VITAMIN B6 TRANSPORT IN THE CENTRAL NERVOUS SYSTEM: IN VITRO STUDIES

Abstract— The transport into and release of tritium labeled vitamin B₆ ([³H]B₆) from rabbit brain slices and isolated choroid plexuses were studied. In vitro, both brain slices and choroid plexus concentrated [³H]B₆ by an energy dependent uptake system when [³H]pyridoxine (PIN) was added to the incubation medium. Most of the [³H] within the tissues was phosphorylated [³H]B₆. In each tissue, the nonphosphorylated vitamers inhibited the uptake of [³H]PIN from the medium significantly more than the phosphorylated vitamers.

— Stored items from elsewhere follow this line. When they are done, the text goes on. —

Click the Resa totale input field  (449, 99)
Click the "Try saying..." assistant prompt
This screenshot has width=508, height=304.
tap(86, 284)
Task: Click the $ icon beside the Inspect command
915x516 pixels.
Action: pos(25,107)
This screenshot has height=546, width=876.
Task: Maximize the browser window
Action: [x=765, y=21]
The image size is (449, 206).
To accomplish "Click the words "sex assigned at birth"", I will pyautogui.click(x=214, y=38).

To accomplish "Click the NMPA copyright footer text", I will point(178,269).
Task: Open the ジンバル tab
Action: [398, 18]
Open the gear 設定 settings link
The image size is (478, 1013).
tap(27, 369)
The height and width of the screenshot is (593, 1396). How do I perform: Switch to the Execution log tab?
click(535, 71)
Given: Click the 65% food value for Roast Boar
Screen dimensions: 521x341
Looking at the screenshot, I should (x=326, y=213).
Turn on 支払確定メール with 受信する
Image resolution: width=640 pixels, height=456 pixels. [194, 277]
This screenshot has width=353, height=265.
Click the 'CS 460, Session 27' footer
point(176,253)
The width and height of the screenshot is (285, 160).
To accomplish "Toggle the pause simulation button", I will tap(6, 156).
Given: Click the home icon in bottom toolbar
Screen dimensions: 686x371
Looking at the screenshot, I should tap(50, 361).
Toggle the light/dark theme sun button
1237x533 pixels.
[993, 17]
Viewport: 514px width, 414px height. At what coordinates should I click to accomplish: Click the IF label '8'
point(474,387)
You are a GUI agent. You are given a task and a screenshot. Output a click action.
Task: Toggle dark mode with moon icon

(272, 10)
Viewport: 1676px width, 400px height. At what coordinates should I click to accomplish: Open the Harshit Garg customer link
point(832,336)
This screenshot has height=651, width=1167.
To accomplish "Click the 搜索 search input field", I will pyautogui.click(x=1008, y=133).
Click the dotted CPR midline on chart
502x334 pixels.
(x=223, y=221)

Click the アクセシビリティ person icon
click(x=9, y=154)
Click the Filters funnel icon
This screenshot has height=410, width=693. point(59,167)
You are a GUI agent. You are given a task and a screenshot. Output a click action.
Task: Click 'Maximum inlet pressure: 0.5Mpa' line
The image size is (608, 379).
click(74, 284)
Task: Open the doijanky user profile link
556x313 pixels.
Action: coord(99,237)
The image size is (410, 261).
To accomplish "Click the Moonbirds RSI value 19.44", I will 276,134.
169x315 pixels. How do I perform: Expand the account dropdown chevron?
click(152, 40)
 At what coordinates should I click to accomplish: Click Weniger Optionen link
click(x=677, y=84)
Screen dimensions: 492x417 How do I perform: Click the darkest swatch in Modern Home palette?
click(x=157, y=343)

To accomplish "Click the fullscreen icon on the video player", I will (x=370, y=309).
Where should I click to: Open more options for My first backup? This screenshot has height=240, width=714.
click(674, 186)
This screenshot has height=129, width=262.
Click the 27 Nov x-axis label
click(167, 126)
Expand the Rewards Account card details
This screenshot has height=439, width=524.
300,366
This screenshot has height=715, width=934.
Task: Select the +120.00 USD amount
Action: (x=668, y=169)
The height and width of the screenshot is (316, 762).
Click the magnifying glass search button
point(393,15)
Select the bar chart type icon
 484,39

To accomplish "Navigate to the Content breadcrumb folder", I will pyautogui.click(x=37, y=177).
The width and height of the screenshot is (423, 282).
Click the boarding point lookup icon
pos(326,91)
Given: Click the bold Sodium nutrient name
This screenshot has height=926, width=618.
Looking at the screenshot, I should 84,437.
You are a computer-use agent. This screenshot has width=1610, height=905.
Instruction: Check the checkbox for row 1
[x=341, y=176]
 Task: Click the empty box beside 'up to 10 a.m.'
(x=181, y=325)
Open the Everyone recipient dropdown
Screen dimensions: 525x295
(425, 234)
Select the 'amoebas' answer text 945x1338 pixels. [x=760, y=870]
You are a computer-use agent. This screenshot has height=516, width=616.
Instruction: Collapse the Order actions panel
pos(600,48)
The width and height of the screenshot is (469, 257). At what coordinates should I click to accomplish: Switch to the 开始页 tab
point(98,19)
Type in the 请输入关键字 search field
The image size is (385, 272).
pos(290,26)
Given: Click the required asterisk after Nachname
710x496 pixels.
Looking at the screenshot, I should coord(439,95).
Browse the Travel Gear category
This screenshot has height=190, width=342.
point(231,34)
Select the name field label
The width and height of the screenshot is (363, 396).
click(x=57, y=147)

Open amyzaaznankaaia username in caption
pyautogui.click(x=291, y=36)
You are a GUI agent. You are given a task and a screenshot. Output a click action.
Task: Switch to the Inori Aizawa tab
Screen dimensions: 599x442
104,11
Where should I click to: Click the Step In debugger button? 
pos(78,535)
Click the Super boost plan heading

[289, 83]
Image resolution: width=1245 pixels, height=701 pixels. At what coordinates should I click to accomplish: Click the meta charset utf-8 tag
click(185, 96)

The concentrations of the nonphosphorylated B₆ vitamers necessary to inhibit brain and choroid plexus uptake of [³H]PIN from the medium by 50% were approx 0.4 μm and 5–10μm respectively after a 30 min incubation. Both brain slices and choroid plexus readily released (46 and 56% respectively in 30 min) previously accumulated [³H]B₆ into artificial CSF. However, brain slices released only nonphosphorylated [³H]B₆, whereas the choroid plexus released predominantly phosphorylated [³H]B₆. Addition of unlabeled PIN to the release media significantly increased the percentage of [³H]B₆ released by both brain slices and choroid plexus. The results of these in vitro studies provide evidence that: (1) both brain slices and chloroid plexus possess specific uptake and release mechanisms for B₆, and (2) these mechanisms tend to regulate intracellular B₆ levels. These studies also suggest that the choroid plexus serves as a locus for the transfer of B₆ from blood to CSF and is the source of most of the phosphorylated B₆ in CSF.